TO DO.
1 – Answer these from the passage on anticipatory grief:
(a) What did the mother of the teenage son compare the experience to?
(b) According to the passage, when does hope become a problem?
(c) What illness did the husband of the wife who dreads every morning have?
2 – From the passage on anticipatory grief, list every example it gives of logistical preparation.
3 – Write the next part of the passage on anticipatory grief, picking up right after its final sentence.

PASSAGE FOR REVIEW.
* * * * * * * * *

You mourn what is slipping away in real time. You watch someone decline, forget, suffer, or fade—and you grieve each small death along the way. The first time they don’t recognize you. The last time they walk unassisted.

The final meal they eat with pleasure. One mother whose teenage son had terminal cancer described it to me this way: “It’s like watching a book burn. You’re still holding it. The pages are still there.

But you can see the edges turning black, and you know how the story ends, and you can’t look away. ”That is anticipatory grief. The Three Expressions of Anticipatory Grief After working with hundreds of caregivers and loved ones in anticipatory grief, I have found that almost every experience falls into one of three overlapping categories. I call these the Three Expressions. They are not stages.

You do not move through them in order. You will likely cycle through all three in a single afternoon, sometimes in a single hour. Expression One: Hope Hope is the first and most confusing expression of anticipatory grief. You hope for a cure.

You hope for more time. You hope for a medical miracle, a spontaneous remission, a new drug that just got approved. You hope that the doctors are wrong, that the prognosis was too pessimistic, that your loved one will be the exception. This hope is painful because it keeps you suspended between two realities.

You cannot fully accept the impending loss because hope demands that you keep fighting, keep researching, keep believing. And yet, the hope itself becomes exhausting. You begin to resent it. You begin to wish you could just accept the truth so you could stop the roller coaster of “maybe” and “what if. ”But here is something important: hope is not the enemy.

Hope is what gets you out of bed. Hope is what lets you sit through another round of chemotherapy, another doctor’s appointment, another sleepless night in the hospital. Hope is what allows you to say “I love you” one more time without breaking completely. The problem is not hope itself.

The problem is when hope becomes denial. Expression Two: Dread Dread is the dark twin of hope. While hope looks toward a positive outcome, dread stares directly at the worst-case scenario. You dread the phone call that will tell you things have worsened.

You dread watching your loved one suffer. You dread the moment of death itself—will it be peaceful? Will it be painful? Will you be there?

Will you miss it?Dread also includes fears that feel shameful to admit. You may dread the financial cost of prolonged care. You may dread the loss of your own independence, your own life, your own future. You may dread the exhaustion of caregiving that never seems to end.

And then you feel guilty for dreading these things, because shouldn’t you be focused only on your loved one?No. Dread is not a moral failure. Dread is a recognition of reality. You are a human being with limited resources, and you are facing something that will tax every one of them.

Dread is your mind’s way of preparing for what is coming. It is not weakness. It is survival instinct. One wife caring for her husband with ALS told me, “I dread every morning when I wake up and check if he’s still breathing.

And then I dread the morning when I wake up and he’s not. I can’t win. ”That is the cruel symmetry of anticipatory grief. You dread both the continuation and the end. Expression Three: Preparation Preparation is the most active expression of anticipatory grief.

It includes the logistical, emotional, and relational work of getting ready for a death that hasn’t happened yet. Logistical preparation might mean arranging hospice, setting up a will, planning a funeral, or moving your loved one into a care facility. Emotional preparation might mean beginning to separate your identity from theirs, finding a therapist (which we will cover in later chapters), or practicing saying goodbye. Relational preparation might mean having difficult conversations about end-of-life wishes, apologizing for past hurts, or making peace with family members.

* * * * * * * * *

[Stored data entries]
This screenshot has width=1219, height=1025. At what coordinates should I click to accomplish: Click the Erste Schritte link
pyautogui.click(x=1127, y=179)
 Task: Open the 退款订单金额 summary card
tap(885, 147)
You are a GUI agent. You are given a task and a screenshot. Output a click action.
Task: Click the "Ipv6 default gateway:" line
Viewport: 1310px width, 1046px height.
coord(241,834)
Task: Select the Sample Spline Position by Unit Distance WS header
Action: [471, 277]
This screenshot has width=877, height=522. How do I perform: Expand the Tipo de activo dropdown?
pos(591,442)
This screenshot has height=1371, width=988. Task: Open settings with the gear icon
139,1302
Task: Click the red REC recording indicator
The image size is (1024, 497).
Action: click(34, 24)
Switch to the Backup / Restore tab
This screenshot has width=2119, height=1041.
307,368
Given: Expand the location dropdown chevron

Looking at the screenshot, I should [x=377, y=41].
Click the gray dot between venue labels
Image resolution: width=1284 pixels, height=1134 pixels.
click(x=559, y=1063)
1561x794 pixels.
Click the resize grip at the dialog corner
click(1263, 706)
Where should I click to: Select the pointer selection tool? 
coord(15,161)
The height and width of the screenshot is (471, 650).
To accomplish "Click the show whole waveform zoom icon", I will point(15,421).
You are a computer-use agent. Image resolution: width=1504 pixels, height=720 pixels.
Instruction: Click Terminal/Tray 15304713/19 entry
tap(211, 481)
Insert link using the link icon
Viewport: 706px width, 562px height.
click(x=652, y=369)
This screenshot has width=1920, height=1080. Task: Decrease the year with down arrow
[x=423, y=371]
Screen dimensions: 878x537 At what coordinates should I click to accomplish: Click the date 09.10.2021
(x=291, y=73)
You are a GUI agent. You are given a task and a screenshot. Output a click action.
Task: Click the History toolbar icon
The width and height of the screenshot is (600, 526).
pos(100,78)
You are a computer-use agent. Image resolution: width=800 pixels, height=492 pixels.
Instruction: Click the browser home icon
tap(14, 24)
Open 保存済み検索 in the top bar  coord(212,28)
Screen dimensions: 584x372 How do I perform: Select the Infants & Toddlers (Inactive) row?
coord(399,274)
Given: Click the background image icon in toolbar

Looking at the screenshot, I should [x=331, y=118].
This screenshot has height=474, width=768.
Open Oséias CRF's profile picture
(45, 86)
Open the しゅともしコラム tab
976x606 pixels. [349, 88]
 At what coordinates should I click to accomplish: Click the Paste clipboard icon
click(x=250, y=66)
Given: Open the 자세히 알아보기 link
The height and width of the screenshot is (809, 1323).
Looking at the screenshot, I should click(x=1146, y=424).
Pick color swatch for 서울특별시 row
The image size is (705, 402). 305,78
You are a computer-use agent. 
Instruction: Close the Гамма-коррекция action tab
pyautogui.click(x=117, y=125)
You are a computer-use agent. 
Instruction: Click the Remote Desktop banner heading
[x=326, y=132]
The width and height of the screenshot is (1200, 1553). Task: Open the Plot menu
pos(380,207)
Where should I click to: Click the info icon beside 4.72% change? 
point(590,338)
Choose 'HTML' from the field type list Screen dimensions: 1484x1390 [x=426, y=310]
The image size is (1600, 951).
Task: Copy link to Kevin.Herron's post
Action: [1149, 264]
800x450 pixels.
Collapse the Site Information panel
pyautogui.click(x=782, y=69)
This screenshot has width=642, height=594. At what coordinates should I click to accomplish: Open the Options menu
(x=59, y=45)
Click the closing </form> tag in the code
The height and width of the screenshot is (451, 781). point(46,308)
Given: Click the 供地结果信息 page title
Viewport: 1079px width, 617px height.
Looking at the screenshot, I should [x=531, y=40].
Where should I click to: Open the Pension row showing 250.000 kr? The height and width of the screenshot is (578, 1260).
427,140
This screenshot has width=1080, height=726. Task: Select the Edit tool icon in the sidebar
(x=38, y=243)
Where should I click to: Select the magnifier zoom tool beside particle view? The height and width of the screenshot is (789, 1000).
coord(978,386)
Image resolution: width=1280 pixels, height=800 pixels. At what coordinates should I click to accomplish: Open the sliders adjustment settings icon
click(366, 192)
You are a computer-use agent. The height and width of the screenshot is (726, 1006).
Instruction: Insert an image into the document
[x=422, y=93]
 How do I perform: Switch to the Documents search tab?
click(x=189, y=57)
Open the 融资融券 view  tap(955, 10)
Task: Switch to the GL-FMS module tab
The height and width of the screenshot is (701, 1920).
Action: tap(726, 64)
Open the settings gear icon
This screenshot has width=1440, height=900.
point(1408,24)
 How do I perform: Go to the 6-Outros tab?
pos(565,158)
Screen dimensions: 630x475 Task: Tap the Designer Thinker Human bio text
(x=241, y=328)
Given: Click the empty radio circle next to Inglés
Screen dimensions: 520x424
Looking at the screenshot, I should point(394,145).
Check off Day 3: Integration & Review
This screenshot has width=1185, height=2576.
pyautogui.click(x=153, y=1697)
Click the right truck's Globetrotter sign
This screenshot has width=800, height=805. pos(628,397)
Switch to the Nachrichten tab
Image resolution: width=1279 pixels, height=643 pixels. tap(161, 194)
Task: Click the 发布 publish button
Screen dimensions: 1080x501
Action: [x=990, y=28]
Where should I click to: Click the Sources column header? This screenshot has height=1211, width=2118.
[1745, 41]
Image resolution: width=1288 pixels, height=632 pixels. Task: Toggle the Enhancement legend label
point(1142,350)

* * * * * * * * *

RESPONSES BY TASK.
1 –
(a) Watching a book burn.
(b) When hope becomes denial.
(c) ALS.

2 –
- Arranging hospice
- Setting up a will
- Planning a funeral
- Moving your loved one into a care facility

3 –
Preparation is both a gift and a burden. The gift is that you have time. Unlike sudden death, where everything is left unsaid, anticipatory grief gives you the chance to say what needs to be said. The burden is that you are constantly aware of the clock.

Every conversation might be the last. Every holiday might be the final one. Every “I love you” carries the weight of potential finality. One daughter caring for her father with Parkinson’s said, “I spent two years preparing for his death.

And then when it happened, I realized I had been preparing so hard that I forgot to be present for the life he still had. I was so focused on the ending that I missed the middle. ”That is the central tension of anticipatory grief: you must prepare for the loss without letting the preparation steal the present. How Anticipatory Grief Is Different from Conventional Grief Let me be very clear about something that many books and websites get wrong. You will often hear that anticipatory grief “reduces” the pain of post-death grief, as if grieving early somehow uses up the sorrow in advance.

This is a myth. And it is a harmful myth. Research consistently shows that anticipatory grief does not reduce the intensity of bereavement grief. You will not “get it out of your system” by grieving now.

The pain after death is real, and it will come regardless of how much you have already cried. However—and this is important—anticipatory grief does change the texture of post-death grief. People who have grieved in advance often report that after the death, they experience less shock, less regret about unsaid words, and less disorientation. They have already begun the process of letting go.

The grief after death is still painful, but it is more familiar. They have been living with it for months or years. Here is the best way to understand the difference:Conventional grief after death looks backward at what was. Shock is common.

Regret about unsaid things is frequent. There is one big loss at a single moment in time. Grief is public and socially recognized. You mourn a completed life.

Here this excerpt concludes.